**COMPLETE THE FOLLOWING**
1. Answer these questions from the article on the delta tunnels funding plan.
(a) What is the total cost of the replumbing project?
(b) By what vote did the Westlands board decide not to join the project?
(c) For how long has WaterFix been planned?
2. Write the next few paragraphs of the article on the delta tunnels funding plan, continuing from its final sentence.

Los Angeles Times

A massive gap in state’s delta tunnels funding plan

Major water district’s decision to opt out of $17-billion project was a surprise to many.

- By Bettina Boxall

The decision by one of the state’s major water players to opt out of California’s $17-billion replumbing project was a surprise to many. The reasons for it were not.

California WaterFix’s financing plans have assumed that the Westlands Water District and other agricultur­al districts would cover a large funding gap that has hung for years over the proposal to build two massive tunnels under the center of the state’s waterworks.

The Westlands board uttered an emphatic no to that idea last week, voting 7 to 1 not to join a project the district has long supported.

The move by California’s largest irrigation district threw the future of the tunnel proposal into question and placed enormous pressure on proponents to devise another financing plan to lure Westlands back.

It also underscore­d the degree to which Central Valley growers — who have enjoyed more than half a century of cheap, federally subsidized water deliveries — are loath to jack up their irrigation costs.

Planned for a decade and backed by Gov. Jerry Brown’s administra­tion, WaterFix is intended to halt a decline in southbound deliveries from the Sacramento-San Joaquin Delta east of San Francisco.

(Entries drawn from a collection)
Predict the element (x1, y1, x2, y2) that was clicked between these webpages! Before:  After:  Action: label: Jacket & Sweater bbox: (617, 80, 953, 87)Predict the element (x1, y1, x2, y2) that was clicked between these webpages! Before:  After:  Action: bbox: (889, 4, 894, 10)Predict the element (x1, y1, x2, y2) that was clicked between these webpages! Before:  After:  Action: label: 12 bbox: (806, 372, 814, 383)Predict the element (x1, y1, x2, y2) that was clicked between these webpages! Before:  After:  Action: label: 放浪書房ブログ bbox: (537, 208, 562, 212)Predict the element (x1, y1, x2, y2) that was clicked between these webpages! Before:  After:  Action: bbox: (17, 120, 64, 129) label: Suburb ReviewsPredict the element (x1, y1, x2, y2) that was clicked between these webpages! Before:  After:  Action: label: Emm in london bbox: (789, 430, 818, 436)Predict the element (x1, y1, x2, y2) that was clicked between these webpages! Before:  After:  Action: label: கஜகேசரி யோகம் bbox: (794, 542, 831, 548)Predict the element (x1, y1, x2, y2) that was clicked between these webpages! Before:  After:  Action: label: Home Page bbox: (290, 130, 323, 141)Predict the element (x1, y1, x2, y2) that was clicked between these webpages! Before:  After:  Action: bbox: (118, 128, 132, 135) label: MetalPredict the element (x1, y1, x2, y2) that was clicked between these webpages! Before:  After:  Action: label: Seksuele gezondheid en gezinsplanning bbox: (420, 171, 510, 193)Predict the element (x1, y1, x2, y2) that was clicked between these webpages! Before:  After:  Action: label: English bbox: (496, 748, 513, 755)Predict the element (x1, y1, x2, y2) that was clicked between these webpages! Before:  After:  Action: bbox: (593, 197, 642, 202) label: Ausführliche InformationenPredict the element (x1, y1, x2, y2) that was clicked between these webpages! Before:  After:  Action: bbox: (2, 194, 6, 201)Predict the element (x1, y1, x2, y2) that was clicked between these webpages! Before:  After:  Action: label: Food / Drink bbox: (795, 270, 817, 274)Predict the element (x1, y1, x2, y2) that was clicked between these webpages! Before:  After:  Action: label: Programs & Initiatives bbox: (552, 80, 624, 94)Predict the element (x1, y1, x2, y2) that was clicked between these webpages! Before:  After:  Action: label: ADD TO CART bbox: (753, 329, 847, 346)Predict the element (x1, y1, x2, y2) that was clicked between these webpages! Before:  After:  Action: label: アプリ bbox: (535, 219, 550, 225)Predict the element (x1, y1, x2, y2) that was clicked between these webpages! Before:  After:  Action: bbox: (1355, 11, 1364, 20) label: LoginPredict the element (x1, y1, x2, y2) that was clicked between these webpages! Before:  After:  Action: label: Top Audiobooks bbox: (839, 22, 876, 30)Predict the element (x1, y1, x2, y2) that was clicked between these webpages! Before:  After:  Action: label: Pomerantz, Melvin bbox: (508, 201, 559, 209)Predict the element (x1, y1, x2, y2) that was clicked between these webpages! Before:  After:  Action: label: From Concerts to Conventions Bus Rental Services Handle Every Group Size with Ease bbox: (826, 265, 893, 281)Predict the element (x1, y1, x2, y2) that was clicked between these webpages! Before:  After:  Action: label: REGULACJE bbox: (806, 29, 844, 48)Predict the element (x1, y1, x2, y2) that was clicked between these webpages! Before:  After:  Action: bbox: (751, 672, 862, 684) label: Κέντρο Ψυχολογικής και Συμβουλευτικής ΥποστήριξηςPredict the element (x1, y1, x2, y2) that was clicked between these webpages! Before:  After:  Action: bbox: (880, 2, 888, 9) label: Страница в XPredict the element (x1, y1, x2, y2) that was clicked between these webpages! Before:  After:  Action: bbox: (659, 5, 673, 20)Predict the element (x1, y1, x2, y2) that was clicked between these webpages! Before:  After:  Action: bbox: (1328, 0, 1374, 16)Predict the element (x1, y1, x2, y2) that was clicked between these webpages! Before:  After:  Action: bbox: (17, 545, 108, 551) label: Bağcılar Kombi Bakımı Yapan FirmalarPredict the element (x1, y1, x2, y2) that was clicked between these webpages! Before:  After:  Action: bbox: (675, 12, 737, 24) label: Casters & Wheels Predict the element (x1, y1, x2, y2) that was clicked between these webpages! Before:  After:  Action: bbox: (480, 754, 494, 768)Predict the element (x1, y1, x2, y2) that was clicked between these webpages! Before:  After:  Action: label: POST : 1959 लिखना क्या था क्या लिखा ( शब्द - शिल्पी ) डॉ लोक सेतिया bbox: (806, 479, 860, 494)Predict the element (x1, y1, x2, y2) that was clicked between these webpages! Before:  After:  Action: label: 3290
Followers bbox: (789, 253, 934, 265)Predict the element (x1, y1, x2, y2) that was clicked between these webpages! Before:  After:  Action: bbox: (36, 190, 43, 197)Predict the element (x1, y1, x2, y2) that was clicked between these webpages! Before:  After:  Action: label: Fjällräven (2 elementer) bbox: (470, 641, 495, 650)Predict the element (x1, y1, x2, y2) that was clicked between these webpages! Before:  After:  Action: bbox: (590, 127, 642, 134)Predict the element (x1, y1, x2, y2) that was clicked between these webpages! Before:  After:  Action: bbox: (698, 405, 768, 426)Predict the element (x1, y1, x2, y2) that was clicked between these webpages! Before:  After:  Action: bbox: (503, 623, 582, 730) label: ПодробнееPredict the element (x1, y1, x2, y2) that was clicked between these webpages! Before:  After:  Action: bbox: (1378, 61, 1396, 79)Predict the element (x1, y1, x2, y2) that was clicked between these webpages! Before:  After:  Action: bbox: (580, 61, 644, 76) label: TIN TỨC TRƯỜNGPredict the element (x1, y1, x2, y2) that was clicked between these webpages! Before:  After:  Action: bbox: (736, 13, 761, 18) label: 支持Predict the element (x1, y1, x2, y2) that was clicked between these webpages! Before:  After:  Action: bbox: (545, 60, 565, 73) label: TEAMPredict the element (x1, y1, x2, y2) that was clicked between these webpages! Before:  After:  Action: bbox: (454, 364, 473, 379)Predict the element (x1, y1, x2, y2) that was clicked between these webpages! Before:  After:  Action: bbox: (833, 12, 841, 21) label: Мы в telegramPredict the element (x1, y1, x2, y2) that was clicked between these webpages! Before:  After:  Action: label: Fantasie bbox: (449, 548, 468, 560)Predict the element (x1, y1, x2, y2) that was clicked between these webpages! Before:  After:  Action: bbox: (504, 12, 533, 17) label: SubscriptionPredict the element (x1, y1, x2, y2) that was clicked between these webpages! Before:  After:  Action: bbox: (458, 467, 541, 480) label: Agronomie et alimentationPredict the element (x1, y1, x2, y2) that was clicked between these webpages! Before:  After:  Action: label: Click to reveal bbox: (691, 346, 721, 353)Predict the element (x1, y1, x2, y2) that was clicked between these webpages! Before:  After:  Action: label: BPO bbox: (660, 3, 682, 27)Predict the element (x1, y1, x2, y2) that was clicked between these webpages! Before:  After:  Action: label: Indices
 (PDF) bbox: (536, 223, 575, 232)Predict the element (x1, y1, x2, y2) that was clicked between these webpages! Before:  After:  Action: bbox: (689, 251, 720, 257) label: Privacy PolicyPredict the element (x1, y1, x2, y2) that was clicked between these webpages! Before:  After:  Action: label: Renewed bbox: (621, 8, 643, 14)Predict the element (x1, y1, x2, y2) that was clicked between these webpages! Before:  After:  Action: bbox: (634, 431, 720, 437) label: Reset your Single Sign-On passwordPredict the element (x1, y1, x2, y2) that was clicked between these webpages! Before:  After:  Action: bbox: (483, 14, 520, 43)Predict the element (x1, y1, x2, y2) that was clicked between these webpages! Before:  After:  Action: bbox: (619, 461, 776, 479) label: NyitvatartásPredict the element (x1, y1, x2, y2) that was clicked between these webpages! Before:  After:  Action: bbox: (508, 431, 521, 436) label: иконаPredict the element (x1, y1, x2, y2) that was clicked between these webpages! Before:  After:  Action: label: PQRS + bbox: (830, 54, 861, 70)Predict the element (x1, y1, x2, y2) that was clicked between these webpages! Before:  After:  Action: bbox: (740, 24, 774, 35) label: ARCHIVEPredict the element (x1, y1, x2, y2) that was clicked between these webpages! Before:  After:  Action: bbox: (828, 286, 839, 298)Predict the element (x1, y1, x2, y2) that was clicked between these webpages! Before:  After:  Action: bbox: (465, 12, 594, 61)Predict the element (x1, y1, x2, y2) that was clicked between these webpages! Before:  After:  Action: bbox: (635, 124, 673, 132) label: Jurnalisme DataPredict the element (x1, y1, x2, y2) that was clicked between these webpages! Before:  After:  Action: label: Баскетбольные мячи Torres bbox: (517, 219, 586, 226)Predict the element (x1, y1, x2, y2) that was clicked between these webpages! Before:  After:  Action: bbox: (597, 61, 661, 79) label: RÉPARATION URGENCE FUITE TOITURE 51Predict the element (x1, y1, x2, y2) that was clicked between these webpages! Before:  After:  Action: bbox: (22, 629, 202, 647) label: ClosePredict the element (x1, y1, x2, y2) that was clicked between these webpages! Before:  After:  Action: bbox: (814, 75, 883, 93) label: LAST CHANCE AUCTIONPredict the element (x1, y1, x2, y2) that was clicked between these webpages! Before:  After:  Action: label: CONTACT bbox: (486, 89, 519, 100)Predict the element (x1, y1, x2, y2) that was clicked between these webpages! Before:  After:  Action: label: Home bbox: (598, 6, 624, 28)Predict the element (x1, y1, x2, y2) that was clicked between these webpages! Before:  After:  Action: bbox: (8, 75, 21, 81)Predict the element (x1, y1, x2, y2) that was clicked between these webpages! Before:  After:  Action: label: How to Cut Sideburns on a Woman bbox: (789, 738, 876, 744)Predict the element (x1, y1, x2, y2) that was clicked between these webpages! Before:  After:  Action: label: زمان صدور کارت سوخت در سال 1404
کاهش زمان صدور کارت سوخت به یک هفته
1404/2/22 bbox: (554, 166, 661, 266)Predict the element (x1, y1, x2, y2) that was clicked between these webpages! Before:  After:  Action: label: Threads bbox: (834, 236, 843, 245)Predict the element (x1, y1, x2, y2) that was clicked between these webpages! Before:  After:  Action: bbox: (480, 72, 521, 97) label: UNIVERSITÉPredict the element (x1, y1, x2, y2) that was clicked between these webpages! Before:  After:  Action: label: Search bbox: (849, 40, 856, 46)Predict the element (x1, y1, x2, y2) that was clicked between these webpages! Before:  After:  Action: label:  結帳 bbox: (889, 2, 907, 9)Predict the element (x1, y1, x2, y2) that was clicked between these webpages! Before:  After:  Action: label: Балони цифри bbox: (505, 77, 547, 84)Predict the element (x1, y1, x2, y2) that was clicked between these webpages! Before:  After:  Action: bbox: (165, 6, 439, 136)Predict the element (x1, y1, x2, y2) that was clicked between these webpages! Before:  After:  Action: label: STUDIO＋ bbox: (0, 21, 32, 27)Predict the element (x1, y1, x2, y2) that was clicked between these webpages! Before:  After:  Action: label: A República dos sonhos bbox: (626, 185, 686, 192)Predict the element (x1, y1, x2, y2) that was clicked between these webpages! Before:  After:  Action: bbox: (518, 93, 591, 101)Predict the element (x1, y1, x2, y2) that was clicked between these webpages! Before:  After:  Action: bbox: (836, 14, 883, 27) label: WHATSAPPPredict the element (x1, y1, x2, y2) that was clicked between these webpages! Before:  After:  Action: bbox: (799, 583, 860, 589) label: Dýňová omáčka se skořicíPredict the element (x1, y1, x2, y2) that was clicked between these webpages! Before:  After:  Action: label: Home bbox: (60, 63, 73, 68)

**ANSWERS**
1.
(a) $17 billion.
(b) 7 to 1.
(c) A decade.

2.
From the beginning, planners have said the largely urban customers of the State Water Project and the largely agricultur­al customers of the federal Central Valley Project that get delta supplies would pay for the tunnels.

But there have always been two exceptions on the Central Valley Project side: Wildlife refuges that under the law receive delta deliveries. And a set of irrigation districts — known as the exchange contractor­s — that hold senior water rights and receive delta water to replace deliveries they lost

when the Central Valley Project dammed the San Joaquin River in the 1940s.

More than a fifth of the average delta exports go to those two groups, leaving a gaping hole in tunnel funding that a 2015 consultant’s analysis pegged at nearly $4 billion.

The U.S. Reclamatio­n Bureau, which manages the Central Valley Project and delivers water to the refuges and senior contractor­s, has said it will not cover that tab.

“We do not have the legal authority to fund the constructi­on of” WaterFix, David Murillo, the reclamatio­n bureau’s regional director, said in a statement after the Westlands vote.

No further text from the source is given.